Wie bist du so schön In silbernen Locken! Wie bist du so furchtbar Im Donner der hallenden Felsen umher!
Dir zittert die Tanne! Du stürzest die Tanne Mit Wurzel und Haupt! Dich fliehen die Felsen! Du haschest die Felsen, Und wälzest sie spottend wie Kiesel dahin!
Dich kleidet die Sonne In Strahlen des Ruhms! Sie malet mit Farben des himmlischen Bogens Die schwebenden Wolken der stäubenden Flut.
Was eilst du hinab Zum grünlichen See? Ist dir nicht wohl beim näheren Himmel? Nicht wohl im hallenden Felsen? Nicht wohl im hangenden Eichengebüsch?

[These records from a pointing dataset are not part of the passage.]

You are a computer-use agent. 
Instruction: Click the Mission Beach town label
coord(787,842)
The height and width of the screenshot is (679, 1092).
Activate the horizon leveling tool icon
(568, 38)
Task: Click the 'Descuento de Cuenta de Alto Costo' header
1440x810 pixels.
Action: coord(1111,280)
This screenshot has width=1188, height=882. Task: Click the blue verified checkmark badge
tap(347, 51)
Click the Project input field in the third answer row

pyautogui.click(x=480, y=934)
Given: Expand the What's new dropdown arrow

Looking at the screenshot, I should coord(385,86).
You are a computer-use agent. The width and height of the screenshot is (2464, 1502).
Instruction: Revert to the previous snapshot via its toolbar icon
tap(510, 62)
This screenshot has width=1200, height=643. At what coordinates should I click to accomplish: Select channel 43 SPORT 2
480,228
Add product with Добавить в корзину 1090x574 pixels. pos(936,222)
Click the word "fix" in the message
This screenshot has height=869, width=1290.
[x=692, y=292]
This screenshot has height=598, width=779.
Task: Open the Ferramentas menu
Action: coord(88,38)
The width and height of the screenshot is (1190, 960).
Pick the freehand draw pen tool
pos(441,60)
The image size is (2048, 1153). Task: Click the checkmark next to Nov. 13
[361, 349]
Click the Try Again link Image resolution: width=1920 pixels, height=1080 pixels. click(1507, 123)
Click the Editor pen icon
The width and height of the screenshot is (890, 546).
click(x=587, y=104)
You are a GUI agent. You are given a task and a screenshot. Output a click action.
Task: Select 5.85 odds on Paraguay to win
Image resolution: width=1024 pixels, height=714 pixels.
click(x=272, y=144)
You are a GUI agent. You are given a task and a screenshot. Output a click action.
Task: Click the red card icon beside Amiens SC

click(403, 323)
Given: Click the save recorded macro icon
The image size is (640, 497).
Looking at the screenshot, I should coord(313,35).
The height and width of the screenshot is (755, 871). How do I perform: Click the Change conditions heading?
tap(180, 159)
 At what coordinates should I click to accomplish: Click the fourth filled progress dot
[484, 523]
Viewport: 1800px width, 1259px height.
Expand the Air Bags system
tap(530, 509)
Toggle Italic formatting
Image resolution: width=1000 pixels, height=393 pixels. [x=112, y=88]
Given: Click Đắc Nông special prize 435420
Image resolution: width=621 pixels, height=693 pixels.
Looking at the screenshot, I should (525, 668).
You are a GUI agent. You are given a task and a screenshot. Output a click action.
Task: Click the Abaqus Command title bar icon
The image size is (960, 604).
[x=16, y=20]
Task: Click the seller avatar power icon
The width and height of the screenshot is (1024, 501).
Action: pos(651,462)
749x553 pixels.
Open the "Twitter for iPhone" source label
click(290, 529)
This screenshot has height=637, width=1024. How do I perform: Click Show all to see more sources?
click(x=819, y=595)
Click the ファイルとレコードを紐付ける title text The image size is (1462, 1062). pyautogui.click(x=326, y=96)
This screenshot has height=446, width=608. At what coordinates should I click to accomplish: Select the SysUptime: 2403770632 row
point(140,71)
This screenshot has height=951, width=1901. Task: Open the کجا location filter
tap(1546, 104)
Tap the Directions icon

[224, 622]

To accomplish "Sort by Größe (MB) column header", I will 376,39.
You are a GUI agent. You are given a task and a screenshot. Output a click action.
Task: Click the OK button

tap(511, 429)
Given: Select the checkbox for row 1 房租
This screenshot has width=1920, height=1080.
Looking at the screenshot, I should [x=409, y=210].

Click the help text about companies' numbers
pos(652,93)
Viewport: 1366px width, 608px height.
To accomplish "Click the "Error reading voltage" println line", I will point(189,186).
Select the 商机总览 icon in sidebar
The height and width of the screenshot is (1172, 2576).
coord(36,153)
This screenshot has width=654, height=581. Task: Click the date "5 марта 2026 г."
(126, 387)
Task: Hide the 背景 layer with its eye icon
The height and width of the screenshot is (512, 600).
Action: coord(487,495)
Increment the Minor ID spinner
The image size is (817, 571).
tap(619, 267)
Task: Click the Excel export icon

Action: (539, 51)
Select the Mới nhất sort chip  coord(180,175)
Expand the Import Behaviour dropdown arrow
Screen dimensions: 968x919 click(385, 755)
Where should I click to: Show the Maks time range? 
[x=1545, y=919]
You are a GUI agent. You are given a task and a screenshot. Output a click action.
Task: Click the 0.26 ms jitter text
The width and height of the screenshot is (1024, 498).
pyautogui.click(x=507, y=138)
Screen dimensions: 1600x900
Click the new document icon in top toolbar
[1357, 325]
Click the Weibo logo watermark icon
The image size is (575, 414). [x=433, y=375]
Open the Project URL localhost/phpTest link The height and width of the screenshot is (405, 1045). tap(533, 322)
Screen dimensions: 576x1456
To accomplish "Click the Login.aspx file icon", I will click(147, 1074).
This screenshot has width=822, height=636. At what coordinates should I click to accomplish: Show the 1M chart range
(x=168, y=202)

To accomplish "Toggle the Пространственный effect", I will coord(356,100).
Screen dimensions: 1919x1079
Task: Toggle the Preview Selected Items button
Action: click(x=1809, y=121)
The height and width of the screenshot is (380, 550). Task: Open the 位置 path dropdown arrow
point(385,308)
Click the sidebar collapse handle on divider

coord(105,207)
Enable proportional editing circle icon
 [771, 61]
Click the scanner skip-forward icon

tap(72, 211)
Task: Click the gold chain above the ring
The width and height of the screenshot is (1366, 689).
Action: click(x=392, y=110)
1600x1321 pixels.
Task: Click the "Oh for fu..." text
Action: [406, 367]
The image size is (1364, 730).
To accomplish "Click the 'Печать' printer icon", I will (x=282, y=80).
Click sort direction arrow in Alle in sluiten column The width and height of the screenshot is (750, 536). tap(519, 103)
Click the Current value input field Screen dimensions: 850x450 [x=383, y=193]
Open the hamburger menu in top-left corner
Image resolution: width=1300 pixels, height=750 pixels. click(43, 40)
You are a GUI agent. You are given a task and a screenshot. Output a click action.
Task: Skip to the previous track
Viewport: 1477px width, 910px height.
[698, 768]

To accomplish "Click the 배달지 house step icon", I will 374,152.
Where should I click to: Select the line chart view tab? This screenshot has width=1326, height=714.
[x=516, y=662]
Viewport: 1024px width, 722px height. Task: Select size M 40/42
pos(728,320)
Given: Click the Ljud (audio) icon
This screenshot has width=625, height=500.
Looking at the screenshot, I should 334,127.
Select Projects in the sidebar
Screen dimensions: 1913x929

O eile nicht so Zum grünlichen See! Jüngling! du bist noch stark wie ein Gott! Frei wie ein Gott!
Zwar schmeichelt dir unten die ruhende Stille, Die bebende Wallung des schweigenden Sees, Bald silbern vom schwimmenden Monde, Bald golden und rot vom westlichen Strahl.
O Jüngling! was ist die seidene Ruhe, Was ist das Lächeln des freundlichen Mondes, Der Abendsonne Purpur und Gold, Dem, der in Banden der Knechtschaft sich fühlt?
Noch strömest du wild, Wie dein Herz gebeut! Dort unten herrschen oft ändernde Winde, Oft Stille des Todes im dienstbaren See!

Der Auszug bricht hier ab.